───── Information given

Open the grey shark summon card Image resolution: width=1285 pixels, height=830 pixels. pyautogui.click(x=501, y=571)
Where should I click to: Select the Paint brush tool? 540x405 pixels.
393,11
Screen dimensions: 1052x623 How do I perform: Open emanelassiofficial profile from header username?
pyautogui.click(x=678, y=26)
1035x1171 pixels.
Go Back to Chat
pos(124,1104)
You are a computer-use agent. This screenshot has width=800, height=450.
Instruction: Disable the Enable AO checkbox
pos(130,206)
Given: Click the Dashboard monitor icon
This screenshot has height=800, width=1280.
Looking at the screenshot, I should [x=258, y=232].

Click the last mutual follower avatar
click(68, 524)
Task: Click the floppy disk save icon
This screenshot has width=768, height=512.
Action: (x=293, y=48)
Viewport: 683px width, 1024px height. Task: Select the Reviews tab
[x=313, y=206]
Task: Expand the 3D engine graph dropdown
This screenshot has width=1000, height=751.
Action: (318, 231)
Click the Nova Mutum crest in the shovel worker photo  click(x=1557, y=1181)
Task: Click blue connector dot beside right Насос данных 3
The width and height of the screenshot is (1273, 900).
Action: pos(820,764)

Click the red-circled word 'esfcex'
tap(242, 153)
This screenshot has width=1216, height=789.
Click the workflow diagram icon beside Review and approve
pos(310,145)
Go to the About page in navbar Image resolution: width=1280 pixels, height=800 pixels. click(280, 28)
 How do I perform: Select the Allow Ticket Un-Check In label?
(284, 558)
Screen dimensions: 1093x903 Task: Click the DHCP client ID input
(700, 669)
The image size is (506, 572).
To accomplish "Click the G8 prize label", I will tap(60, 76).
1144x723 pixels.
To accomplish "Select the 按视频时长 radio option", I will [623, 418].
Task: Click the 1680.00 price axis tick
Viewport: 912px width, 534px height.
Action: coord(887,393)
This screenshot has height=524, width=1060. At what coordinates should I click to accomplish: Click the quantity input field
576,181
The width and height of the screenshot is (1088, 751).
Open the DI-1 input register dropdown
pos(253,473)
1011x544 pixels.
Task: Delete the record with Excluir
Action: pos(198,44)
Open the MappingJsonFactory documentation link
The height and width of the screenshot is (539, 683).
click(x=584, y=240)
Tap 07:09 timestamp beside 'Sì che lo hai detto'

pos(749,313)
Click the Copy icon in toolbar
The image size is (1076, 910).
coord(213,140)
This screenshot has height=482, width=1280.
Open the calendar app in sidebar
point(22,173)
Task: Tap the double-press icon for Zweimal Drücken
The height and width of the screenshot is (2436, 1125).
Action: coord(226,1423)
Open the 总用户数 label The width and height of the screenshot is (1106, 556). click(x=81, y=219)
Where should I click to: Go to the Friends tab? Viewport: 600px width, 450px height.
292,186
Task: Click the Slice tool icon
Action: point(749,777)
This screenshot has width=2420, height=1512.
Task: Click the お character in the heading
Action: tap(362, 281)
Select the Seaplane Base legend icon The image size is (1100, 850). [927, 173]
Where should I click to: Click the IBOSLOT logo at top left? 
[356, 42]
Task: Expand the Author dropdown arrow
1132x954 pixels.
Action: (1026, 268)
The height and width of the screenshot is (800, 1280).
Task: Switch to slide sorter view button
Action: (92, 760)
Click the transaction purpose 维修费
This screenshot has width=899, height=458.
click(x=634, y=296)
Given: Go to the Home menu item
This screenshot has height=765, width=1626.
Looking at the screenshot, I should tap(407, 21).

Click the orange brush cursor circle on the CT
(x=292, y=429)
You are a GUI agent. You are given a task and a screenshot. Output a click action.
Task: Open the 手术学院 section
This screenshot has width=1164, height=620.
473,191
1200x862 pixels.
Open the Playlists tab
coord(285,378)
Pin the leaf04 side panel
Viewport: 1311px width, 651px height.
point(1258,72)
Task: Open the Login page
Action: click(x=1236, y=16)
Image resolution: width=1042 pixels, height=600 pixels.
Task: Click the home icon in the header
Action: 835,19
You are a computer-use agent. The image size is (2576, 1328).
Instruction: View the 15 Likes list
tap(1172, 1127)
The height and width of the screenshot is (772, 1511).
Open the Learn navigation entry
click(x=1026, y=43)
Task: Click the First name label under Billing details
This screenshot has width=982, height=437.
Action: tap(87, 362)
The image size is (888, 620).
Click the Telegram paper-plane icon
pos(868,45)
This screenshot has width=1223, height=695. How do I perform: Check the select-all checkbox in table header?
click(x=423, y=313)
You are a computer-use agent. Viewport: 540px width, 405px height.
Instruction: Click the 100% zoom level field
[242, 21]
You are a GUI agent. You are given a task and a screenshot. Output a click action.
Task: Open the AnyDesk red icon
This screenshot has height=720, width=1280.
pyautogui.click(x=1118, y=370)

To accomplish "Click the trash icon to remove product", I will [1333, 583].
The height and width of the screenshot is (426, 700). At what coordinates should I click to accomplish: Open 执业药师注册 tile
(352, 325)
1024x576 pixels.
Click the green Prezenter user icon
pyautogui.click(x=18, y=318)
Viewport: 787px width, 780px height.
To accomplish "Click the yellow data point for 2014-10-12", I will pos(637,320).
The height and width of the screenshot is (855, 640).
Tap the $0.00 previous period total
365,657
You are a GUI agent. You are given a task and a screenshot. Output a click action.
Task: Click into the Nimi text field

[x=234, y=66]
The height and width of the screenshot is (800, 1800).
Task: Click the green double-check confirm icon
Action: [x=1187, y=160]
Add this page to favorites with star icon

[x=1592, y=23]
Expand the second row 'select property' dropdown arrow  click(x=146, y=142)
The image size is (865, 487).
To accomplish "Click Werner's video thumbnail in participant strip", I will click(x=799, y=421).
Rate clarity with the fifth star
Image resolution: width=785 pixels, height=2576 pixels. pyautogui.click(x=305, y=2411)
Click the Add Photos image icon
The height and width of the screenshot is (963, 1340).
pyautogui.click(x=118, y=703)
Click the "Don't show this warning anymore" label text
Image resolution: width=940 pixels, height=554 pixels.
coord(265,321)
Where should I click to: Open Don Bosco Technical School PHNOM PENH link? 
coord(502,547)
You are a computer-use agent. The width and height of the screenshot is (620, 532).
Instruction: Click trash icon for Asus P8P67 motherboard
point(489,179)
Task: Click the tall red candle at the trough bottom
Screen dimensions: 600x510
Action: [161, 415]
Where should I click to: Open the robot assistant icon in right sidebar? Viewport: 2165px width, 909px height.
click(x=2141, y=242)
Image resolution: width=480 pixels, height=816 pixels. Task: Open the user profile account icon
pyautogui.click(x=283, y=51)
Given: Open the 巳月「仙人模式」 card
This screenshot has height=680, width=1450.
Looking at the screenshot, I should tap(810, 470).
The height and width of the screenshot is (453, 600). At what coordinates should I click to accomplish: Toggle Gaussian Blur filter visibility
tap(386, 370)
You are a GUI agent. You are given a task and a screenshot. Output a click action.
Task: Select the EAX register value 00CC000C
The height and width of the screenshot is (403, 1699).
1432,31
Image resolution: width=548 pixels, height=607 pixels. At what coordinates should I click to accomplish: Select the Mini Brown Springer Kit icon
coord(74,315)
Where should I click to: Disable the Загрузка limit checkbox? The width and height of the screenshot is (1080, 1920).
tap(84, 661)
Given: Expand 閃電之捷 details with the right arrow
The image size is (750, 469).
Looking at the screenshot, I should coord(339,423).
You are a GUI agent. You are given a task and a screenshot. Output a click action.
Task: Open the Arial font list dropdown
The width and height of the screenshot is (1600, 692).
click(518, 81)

──────────

_What is expected_
Within the listing, how many lines hold the string "will"? State that number alone.

_Task answer_
5